Kayla’s kitchen had herbs growing in small pots on the windowsill. A corkboard near the phone was pinned with school notices, a dentist appointment card, and a grocery list in her handwriting. Three of William’s drawings.

A home. Not just a house.

The microwave hummed. Kayla set two plates on the counter and divided the pasta between them. She dressed the salad with oil and vinegar, the quick, efficient movements of a woman who’d been feeding people on a timeline for years. She slid a plate in front of me and sat on the stool beside mine.

We ate. The pasta was good. Simple red sauce, not trying to be anything other than Tuesday night dinner, and after the gas-station burritos and the cold pizza and the parade of takeout that had defined my eating habits since I’d arrived in Summit Falls, it was outstanding.

“This is really good.”

“It’s pasta.”

“You keep saying that about your food. The chicken wasjust chicken and rice. This isjust pasta. You’re not great at taking compliments.”

She twirled her fork. “I’m fine at taking compliments. I’m just realistic about my cooking. It’s functional, not inspired.”

“Functional is underrated.”

“Spoken like a man who’s been eating out of Styrofoam containers for a month.”

“Longer than a month.” I took another bite. “Try years.”

She set down her fork and looked at me. “Years?”

“I move a lot.” I shrugged. “Contract work doesn’t come with a kitchen. Or it does, but you’re not there long enough to buy groceries.”

“Where were you before Summit Falls?”

“El Paso. Before that, a contract in Virginia. Before that, overseas.”

“How long have you been doing this? The Citadel work?”

“Six years. Since I left the Army.”

She pulled one foot up onto the rung of her stool, angling toward me. “What made you enlist?”

“Small town. Eastern Montana. Not much there.”

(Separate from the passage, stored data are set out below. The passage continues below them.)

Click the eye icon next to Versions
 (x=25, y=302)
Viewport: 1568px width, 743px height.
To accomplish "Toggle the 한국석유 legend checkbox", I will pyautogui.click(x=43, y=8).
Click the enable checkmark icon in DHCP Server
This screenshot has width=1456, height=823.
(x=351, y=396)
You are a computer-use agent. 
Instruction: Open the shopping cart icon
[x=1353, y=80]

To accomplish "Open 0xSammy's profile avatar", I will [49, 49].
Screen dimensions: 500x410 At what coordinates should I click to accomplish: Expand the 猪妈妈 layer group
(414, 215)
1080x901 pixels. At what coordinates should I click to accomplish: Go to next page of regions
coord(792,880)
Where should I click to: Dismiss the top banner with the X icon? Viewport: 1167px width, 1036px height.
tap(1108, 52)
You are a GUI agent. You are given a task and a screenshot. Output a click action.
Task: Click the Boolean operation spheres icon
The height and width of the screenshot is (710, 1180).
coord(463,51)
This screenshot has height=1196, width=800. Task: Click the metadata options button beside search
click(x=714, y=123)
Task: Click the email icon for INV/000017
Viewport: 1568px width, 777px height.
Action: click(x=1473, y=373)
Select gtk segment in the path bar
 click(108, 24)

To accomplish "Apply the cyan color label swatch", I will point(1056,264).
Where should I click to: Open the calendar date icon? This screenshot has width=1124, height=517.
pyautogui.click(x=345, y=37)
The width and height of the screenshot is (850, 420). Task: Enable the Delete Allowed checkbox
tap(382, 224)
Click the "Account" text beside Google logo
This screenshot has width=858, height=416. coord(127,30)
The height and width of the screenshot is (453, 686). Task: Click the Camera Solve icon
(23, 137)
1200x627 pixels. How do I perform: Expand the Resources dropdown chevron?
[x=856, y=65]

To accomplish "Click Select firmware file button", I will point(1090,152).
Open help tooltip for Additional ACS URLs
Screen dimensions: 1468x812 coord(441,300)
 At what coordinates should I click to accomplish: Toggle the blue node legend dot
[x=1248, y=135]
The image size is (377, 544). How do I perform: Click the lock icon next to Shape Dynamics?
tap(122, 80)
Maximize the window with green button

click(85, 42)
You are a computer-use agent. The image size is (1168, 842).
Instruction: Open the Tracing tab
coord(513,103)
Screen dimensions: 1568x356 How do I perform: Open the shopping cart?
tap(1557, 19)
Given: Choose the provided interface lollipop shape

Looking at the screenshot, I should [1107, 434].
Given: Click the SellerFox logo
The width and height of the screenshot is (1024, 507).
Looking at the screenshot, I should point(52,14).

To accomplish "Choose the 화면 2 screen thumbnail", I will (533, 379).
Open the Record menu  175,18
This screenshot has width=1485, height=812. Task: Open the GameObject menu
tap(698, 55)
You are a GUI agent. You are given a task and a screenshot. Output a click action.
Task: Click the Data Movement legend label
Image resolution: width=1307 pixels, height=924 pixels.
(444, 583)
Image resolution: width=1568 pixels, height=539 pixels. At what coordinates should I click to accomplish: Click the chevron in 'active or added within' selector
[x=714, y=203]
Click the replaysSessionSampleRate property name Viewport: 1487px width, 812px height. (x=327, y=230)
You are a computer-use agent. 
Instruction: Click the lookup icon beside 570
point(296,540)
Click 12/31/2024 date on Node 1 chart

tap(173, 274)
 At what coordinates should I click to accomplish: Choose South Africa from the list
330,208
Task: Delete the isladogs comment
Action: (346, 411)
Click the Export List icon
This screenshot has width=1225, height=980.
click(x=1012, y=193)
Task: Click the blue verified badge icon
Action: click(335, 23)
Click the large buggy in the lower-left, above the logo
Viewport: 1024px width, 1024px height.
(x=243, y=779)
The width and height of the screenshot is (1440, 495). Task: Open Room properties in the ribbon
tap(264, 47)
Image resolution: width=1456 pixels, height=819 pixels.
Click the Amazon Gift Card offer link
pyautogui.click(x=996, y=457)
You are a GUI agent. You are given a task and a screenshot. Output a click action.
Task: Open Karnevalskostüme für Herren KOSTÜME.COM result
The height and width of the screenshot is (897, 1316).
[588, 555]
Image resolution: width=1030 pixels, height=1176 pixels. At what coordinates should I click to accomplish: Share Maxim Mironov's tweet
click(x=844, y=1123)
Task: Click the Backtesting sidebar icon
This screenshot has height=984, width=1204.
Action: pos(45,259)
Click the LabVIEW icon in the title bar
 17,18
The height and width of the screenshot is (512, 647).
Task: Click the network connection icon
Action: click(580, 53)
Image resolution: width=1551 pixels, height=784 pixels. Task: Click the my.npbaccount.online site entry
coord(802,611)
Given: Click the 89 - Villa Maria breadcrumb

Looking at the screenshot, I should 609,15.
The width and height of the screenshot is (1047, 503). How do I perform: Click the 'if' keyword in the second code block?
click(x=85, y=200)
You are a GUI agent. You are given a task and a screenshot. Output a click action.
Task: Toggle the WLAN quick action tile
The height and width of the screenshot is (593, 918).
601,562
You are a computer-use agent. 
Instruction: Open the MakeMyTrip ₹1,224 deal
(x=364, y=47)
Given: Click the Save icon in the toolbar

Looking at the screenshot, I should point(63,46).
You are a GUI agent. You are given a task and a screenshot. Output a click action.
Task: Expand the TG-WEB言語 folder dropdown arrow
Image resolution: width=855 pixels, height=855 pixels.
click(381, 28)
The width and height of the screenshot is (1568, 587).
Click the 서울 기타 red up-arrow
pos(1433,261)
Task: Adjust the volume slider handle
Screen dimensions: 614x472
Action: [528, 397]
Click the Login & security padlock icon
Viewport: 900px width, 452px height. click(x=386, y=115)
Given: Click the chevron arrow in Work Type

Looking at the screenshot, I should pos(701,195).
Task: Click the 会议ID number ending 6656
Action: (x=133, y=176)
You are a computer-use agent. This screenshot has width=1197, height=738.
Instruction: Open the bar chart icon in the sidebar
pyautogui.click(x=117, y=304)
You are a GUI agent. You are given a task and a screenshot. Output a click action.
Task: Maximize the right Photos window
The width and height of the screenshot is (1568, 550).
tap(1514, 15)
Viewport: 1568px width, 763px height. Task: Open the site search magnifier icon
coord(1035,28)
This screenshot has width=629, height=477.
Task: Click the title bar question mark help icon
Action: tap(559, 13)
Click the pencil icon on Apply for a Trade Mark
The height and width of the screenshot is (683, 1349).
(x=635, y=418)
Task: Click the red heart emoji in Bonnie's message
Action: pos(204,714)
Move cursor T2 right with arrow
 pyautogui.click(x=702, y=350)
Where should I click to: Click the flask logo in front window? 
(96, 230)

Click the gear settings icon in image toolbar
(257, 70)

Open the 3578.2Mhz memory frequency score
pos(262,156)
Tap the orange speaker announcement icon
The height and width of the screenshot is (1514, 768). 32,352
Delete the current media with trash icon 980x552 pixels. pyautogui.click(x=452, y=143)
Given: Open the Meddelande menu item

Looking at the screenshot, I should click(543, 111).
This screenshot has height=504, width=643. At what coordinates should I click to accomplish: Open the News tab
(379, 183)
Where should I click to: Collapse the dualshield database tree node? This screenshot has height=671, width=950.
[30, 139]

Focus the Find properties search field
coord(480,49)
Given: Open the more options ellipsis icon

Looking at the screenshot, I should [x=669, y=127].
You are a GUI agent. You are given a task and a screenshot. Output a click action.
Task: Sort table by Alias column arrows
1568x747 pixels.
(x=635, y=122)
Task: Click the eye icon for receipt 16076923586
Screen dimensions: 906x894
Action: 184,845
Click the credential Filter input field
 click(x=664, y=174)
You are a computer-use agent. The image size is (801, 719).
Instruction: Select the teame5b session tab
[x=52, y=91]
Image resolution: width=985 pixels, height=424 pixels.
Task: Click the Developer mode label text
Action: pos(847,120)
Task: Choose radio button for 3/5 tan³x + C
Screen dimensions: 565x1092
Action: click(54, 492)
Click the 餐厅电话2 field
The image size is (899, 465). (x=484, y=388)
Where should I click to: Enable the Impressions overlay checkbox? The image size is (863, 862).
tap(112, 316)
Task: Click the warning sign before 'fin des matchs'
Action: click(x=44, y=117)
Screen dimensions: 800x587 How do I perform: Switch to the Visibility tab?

She waited. Didn’t fill the silence. She was good at that.

“My parents ran a feed supply store. Good people. Quiet.” I turned my fork on the plate. “I lived in the kind of house where nobody yelled, but nobody said I love you either. You just showed up and did your part, and that’s how everyone knew things were fine.”

“Do you see your parents regularly?”

“A couple times a year. We talk on the phone when there’s something to talk about, which isn’t often.” I shrugged. “It’s not bad. It’s just how we are.”

“Any siblings?”

“Nah. It was just the three of us.”

She didn’t push. Didn’t offer sympathy or fill the silence with something I didn’t need. She just listened, the way she listened to William when he was working up to saying something important.

“So you left,” she said.

“At eighteen. Didn’t have money for college, didn’t have a plan, and staying felt like the walls were closing in. Recruiter in Billings said the Army would fix all three.”

“Did it?”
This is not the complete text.